— START DATA TO PROCESS —
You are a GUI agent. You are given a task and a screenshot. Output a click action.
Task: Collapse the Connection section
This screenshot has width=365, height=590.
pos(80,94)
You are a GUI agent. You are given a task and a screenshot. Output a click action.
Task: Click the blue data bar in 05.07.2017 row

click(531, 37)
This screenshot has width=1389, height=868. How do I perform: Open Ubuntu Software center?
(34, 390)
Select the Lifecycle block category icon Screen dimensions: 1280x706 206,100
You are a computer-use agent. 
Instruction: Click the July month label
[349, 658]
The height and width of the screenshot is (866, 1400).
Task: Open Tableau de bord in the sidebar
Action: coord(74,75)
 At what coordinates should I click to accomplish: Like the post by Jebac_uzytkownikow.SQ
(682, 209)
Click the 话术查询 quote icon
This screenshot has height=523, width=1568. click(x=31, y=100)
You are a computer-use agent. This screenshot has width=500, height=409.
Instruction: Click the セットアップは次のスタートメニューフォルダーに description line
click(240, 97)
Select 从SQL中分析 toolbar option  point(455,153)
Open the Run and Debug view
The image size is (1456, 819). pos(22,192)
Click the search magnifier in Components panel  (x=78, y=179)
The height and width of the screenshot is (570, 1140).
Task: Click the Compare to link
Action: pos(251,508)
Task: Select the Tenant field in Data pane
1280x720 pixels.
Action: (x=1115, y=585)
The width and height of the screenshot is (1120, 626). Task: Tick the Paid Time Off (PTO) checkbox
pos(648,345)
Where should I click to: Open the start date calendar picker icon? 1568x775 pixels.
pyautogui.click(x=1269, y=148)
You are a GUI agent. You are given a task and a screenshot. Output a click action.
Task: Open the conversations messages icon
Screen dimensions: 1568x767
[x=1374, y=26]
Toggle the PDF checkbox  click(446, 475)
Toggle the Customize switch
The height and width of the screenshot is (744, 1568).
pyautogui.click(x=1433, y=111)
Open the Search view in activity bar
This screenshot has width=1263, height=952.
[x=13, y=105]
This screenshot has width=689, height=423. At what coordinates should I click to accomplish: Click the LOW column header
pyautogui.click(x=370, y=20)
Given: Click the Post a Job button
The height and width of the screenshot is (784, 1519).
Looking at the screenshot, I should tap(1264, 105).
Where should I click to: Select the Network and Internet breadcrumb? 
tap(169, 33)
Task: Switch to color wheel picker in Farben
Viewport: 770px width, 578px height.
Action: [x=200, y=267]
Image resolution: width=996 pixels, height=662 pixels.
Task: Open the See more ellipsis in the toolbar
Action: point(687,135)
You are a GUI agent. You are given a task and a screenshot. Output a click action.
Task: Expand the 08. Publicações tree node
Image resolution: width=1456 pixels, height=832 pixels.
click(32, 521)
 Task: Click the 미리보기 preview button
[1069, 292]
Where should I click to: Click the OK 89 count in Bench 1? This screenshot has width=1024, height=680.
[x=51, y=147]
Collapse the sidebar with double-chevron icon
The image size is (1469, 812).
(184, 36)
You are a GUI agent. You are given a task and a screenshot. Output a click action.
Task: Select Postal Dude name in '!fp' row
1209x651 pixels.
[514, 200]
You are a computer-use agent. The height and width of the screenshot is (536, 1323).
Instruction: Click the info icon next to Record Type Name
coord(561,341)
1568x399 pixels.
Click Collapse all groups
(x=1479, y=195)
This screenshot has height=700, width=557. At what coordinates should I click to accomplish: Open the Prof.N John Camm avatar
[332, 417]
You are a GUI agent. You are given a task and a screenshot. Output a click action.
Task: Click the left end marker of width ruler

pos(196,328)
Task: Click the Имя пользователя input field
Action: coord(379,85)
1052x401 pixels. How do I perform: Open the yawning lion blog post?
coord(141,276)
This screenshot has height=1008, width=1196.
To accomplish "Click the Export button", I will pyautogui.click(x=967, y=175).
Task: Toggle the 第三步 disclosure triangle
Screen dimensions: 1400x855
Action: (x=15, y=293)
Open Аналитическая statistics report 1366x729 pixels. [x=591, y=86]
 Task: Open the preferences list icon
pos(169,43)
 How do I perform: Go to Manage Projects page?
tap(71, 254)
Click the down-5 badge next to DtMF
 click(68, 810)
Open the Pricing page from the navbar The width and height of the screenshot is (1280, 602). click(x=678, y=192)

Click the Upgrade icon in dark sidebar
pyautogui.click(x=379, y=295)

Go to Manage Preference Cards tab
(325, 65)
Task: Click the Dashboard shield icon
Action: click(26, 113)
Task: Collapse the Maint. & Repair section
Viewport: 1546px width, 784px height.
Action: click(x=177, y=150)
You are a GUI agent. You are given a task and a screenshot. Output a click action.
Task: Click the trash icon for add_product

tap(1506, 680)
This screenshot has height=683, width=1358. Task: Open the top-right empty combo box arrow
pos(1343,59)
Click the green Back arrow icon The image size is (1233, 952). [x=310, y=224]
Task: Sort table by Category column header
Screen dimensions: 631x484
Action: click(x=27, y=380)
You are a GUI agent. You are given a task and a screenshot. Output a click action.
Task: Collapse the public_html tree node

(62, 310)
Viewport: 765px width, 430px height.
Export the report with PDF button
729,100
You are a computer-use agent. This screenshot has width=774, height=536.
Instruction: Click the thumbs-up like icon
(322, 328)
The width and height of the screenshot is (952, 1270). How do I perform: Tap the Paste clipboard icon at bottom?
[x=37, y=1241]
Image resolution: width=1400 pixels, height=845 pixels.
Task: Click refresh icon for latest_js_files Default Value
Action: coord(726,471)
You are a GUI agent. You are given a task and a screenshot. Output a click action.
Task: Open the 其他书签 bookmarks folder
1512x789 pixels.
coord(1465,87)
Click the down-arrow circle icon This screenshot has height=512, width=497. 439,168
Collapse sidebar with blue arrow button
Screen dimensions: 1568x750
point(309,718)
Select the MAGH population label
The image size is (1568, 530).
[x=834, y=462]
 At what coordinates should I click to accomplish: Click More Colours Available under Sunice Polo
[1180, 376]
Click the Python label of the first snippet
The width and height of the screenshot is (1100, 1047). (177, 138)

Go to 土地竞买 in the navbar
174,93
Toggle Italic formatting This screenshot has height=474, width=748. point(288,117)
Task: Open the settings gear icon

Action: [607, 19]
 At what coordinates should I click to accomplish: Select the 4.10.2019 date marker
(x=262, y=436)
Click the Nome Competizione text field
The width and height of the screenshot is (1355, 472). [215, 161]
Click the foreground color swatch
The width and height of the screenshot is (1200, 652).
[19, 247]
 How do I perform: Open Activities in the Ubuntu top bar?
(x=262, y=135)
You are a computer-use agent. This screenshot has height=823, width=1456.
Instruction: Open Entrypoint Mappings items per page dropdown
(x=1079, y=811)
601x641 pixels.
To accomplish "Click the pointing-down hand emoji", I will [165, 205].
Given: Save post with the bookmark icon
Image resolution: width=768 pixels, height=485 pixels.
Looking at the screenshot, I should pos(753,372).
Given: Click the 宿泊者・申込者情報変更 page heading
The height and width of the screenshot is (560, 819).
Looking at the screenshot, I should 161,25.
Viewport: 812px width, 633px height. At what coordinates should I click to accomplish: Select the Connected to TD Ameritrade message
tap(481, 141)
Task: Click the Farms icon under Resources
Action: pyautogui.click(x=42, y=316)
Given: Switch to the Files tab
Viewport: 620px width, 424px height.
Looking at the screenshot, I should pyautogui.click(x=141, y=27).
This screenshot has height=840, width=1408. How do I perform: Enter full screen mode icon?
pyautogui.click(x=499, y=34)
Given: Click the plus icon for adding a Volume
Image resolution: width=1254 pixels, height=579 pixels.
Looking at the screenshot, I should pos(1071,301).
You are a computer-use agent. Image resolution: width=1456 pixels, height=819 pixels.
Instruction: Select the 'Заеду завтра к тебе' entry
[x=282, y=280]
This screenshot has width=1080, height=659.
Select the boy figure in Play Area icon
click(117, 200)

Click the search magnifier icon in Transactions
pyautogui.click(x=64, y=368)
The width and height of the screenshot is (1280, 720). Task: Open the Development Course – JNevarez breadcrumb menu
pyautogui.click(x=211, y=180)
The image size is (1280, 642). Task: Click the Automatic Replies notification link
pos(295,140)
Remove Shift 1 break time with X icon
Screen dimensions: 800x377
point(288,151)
— END DATA TO PROCESS —
■ **WHAT TO WORK ON**:
Repeat the stretch of the listing from the line containing "601x641 pixels." through the line containing "Looking at the screenshot, I should pos(1071,301).", including both of those lines.

■ **RESULT**:
601x641 pixels.
To accomplish "Click the pointing-down hand emoji", I will [165, 205].
Given: Save post with the bookmark icon
Image resolution: width=768 pixels, height=485 pixels.
Looking at the screenshot, I should pos(753,372).
Given: Click the 宿泊者・申込者情報変更 page heading
The height and width of the screenshot is (560, 819).
Looking at the screenshot, I should 161,25.
Viewport: 812px width, 633px height. At what coordinates should I click to accomplish: Select the Connected to TD Ameritrade message
tap(481, 141)
Task: Click the Farms icon under Resources
Action: pyautogui.click(x=42, y=316)
Given: Switch to the Files tab
Viewport: 620px width, 424px height.
Looking at the screenshot, I should pyautogui.click(x=141, y=27).
This screenshot has height=840, width=1408. How do I perform: Enter full screen mode icon?
pyautogui.click(x=499, y=34)
Given: Click the plus icon for adding a Volume
Image resolution: width=1254 pixels, height=579 pixels.
Looking at the screenshot, I should pos(1071,301).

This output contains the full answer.